I guess the main (and most time-consuming) animation for robots is their movement. I can imagine three distinct ways of moving: walking, driving, and flying. Walking is the most difficult one and means the robot has legs or some sort of appendages that they move in sync. I can imagine bipod or quad/hexapod robots. This would need a walk cycle animation and some finicky sprite timing. Driving and flying are fairly similar, except they have different animation methods. Driving remains on the ground and activates some sort of wheels or tank threads. Flying hovers and propels around with some sort of jet or something. If I can get all three working, that would sort out the movement for now.

So my mob animations have custom states and each part has custom sprite and offset options (for each state). To expand it with additional animation values, I would have to specify an animation for it:

This means my main animator must also have sub-animators for each part now. (I don’t know if using Unity’s animator would be better or not, I am reinventing the wheel a little here. But I also want “add and done” features here.) And if I am to do something like “walking”, then it makes sense to define the exact movement, which I will do with a timer, distances and curves:

And if I wire everything up for animated preview in the editor, I get this lovely walk cycle (other direction logic pending):

This isn’t a real hand-crafted animation, of course. And the curve is super simple. But these are robots, so an animation that looks mechanical instead of organic is perfectly fine, in fact, it’s preferred. As long as it is deliberate and smooth, it’s believable.

Now that I started animating things, I have to consider that they are direction-dependent. So, firstly, I need to animate depending on the direction, which means flipping the x offsets when the direction is “flipped” (moving left):

(Trying to GIF-capture Unity editor is glitchy, so these will have weird timing artefacts.)

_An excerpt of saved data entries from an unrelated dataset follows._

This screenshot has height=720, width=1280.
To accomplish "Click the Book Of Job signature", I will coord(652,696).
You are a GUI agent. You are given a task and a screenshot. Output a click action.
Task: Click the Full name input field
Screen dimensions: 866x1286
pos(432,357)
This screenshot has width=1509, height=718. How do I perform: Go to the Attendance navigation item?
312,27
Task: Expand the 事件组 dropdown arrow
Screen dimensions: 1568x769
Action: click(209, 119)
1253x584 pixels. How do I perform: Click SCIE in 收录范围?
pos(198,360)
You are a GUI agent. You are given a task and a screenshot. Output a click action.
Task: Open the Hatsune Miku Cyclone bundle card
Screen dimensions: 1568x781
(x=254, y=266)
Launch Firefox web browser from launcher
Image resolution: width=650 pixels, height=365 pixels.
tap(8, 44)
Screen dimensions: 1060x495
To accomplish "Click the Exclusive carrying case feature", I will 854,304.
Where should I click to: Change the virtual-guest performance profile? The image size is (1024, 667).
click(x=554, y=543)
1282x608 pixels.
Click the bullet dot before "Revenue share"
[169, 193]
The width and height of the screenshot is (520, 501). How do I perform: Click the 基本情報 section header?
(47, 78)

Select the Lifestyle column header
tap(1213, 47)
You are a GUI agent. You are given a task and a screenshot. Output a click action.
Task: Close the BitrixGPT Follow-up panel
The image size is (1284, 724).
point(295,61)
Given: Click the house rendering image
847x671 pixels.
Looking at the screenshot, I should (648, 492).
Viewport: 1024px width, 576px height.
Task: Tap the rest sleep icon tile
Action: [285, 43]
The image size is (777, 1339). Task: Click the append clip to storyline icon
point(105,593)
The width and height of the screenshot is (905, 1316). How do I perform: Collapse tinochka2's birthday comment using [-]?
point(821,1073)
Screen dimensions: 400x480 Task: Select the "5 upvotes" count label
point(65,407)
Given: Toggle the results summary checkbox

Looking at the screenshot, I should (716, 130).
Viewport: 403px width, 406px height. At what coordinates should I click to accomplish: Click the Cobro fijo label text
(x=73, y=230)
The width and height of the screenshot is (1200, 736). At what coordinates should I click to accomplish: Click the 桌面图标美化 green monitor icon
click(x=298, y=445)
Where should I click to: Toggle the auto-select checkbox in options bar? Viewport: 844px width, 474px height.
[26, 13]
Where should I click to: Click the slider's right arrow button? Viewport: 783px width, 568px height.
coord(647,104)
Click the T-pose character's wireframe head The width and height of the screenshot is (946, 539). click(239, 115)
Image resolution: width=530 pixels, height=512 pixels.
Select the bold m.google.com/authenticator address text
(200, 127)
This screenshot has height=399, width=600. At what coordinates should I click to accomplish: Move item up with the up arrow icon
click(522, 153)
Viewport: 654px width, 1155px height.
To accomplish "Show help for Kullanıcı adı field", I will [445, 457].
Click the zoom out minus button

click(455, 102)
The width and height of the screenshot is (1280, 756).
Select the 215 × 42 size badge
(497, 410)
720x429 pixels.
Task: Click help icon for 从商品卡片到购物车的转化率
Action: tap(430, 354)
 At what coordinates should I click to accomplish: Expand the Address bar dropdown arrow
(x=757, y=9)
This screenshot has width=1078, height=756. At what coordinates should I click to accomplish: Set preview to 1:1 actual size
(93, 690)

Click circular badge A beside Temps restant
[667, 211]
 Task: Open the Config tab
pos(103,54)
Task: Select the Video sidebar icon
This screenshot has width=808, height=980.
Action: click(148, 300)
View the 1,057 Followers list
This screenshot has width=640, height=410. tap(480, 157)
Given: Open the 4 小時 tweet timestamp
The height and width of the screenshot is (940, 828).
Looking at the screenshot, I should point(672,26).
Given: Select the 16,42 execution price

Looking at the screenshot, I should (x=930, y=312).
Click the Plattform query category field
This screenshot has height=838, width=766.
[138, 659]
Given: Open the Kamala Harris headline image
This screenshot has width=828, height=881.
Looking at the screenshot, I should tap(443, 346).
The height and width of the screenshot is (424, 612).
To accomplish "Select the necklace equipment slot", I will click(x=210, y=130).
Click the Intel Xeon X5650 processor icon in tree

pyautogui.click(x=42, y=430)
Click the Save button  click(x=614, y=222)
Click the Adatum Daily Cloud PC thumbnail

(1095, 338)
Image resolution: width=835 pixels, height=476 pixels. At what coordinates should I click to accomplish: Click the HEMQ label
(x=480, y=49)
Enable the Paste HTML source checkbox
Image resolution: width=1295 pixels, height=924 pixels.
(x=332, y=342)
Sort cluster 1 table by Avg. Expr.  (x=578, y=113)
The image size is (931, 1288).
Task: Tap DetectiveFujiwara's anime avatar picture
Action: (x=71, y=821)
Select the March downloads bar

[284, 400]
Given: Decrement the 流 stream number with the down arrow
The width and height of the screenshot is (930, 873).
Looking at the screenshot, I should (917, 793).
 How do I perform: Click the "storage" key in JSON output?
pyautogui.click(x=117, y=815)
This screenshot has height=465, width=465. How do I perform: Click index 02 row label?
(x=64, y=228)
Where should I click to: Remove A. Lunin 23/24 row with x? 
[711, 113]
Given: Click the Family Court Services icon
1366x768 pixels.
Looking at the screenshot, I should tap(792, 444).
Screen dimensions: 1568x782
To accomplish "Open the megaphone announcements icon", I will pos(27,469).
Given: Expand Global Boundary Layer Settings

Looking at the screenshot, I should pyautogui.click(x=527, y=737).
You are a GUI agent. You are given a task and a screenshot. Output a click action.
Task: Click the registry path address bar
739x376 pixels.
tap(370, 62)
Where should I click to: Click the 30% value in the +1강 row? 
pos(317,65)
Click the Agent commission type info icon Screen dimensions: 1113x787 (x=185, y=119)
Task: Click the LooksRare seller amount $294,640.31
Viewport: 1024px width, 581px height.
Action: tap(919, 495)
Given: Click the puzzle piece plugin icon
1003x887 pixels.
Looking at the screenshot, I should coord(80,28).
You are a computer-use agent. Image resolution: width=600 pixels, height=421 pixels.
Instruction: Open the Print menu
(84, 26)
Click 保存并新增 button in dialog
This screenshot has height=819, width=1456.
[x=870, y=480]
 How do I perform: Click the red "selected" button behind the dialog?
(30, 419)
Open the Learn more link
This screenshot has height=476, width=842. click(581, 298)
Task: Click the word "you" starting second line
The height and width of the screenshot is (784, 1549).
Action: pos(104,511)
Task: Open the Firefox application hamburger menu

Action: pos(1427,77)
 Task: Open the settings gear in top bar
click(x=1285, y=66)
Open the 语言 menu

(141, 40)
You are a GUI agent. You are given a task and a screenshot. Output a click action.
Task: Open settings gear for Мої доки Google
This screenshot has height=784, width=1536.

I also need to adjust the layers for parts too. With that, this looks great (with a little torso/head wiggle added):

I said “my stuff is symmetrical”, but that’s actually wrong.  In short, mobs can walk left/right and they can move left/right. But the sprites are not symmetrical — “back leg” should always be the back leg. I don’t need the left/right layer distinction, as the whole sprite gets moved to the other side:

Long story short, here is the same mob, but walking correctly in all four combinations:

In short — the sprite positions flip on the X axis when the mob facing direction flips. But the movement animation flips only if the movement direction flips. So the mobs can “walk” backwards with the same animation. So the base sprite position is view-dependent, but part sprite offset is movement-dependent. This isn’t technically accurate, but good enough for “robots” with exaggerated mechanical movement.

Anyway, this again took a lot of time to get right. There’s not too much to say, but the visual results are really good (if I can say so). I’ll start adding more animations and different mob types soon.